Provided passage:
· · · ·

Forum home Road cycling forum Workshop

Freehub removal Alexrims

andUKandUK Posts: 85
edited January 2018 in Workshop
Set of basic Alexrims road wheels: I bought them as new taken from a Chris Hoy bike, I've done about 2000 miles on them.
I'm wanting to service the freehub, as it's become noticeably noisy.
Tried removing the freehub body retaining bolt using an 11mm allen key with an extension bar. This has resulted in the allen key being rounded off, as the retaining bolt is evidently done up very tight and is twelve-sided, meaning that the allen key has less solid purchase than if the bolt were a conventional six-sided one.
I'd be grateful for any "how to free up the retaining bolt" tips.

Posts

  • It's not clear ifyou have rounded the bolt or the allen key?

    In the unlikely latter case, I suggest you get a better quality tool, tools should be made of harder steel than bolts.

    In the former case, you are in trouble and in need of a mechanical workshop
  • cooldadcooldad Posts: 32,601
    That's weird.

    Never seen a double hex on a bike, ever. An Allen key will work, in theory, but always best to use the right tool.

· · · ·

Record set:
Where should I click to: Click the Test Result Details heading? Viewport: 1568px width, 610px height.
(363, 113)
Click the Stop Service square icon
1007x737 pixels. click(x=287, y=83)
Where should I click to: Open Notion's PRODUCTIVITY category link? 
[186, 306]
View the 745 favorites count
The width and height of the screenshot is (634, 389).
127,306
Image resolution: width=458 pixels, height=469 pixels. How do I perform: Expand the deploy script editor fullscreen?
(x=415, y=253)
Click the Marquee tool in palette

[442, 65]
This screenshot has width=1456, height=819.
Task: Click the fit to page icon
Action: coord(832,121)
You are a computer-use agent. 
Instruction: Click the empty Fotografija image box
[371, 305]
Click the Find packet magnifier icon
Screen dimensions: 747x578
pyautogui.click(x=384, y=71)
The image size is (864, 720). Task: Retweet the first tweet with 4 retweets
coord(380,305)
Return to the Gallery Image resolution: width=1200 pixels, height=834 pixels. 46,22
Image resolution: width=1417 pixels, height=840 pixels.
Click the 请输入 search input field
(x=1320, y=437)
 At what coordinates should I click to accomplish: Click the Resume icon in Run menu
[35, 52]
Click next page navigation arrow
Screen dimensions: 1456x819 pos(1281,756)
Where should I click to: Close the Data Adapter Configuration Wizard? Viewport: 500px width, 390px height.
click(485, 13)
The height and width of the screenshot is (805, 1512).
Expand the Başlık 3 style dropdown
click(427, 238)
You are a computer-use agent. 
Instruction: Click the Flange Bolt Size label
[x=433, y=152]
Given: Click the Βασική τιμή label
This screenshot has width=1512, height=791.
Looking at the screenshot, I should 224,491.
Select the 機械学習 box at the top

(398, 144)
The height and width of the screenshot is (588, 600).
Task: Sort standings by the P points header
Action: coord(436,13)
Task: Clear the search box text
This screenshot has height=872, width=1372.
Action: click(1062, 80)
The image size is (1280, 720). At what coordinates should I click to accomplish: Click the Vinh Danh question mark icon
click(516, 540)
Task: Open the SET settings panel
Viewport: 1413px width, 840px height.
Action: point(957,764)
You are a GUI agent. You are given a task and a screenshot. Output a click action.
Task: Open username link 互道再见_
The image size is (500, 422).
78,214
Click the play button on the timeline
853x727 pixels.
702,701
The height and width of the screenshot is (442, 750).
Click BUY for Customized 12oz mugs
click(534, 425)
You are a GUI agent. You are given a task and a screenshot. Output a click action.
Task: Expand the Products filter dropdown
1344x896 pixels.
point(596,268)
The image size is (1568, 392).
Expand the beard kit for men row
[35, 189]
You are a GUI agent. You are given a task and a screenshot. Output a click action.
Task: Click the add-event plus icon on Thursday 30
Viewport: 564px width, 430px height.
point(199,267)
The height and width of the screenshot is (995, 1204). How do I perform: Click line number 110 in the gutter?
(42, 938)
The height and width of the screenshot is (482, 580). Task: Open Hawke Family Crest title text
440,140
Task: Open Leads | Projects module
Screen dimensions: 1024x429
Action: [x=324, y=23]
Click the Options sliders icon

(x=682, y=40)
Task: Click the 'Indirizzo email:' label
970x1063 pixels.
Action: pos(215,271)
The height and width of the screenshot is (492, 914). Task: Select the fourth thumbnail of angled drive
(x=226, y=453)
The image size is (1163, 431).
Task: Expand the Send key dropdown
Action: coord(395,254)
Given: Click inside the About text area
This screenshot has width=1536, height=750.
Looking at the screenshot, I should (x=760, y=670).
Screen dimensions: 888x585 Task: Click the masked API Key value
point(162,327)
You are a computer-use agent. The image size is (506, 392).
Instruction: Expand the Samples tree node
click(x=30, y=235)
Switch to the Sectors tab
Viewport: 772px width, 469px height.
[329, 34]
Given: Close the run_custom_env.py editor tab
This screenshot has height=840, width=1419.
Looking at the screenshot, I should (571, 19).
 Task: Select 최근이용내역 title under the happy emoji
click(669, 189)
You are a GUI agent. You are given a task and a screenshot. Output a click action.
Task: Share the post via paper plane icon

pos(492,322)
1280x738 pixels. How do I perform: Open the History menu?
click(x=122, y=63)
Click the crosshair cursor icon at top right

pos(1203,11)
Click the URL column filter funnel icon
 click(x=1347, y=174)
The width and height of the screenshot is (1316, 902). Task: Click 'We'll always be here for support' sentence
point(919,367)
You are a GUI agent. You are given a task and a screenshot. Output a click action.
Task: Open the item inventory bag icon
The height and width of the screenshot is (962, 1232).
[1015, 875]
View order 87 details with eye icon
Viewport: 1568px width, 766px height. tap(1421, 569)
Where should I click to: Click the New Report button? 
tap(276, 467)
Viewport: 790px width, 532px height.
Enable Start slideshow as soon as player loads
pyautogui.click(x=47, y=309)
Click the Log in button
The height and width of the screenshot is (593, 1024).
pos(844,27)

· · · ·

Tasks to carry out:
A) In the freehub removal thread, what size allen key did the poster use on the freehub body retaining bolt?
B) From the freehub removal thread, echo the passage starting at "In the former" and ending at "the right tool.".
C) For each statement below, say whether it agrees with the freehub removal thread. Answer yes or no, and quote the words of the thread that decide it.
(i) The poster has ridden about 2000 miles on the wheels.
(ii) The freehub body retaining bolt is six-sided.
(iii) One reply says tools should be made of harder steel than bolts.

Solutions to the problems:
A) An 11mm allen key, used with an extension bar.

B)
In the former case, you are in trouble and in need of a mechanical workshop
  • cooldadcooldad Posts: 32,601
    That's weird.

    Never seen a double hex on a bike, ever. An Allen key will work, in theory, but always best to use the right tool.

C)
(i) Yes: "I've done about 2000 miles on them."
(ii) No: "is twelve-sided"
(iii) Yes: "tools should be made of harder steel than bolts."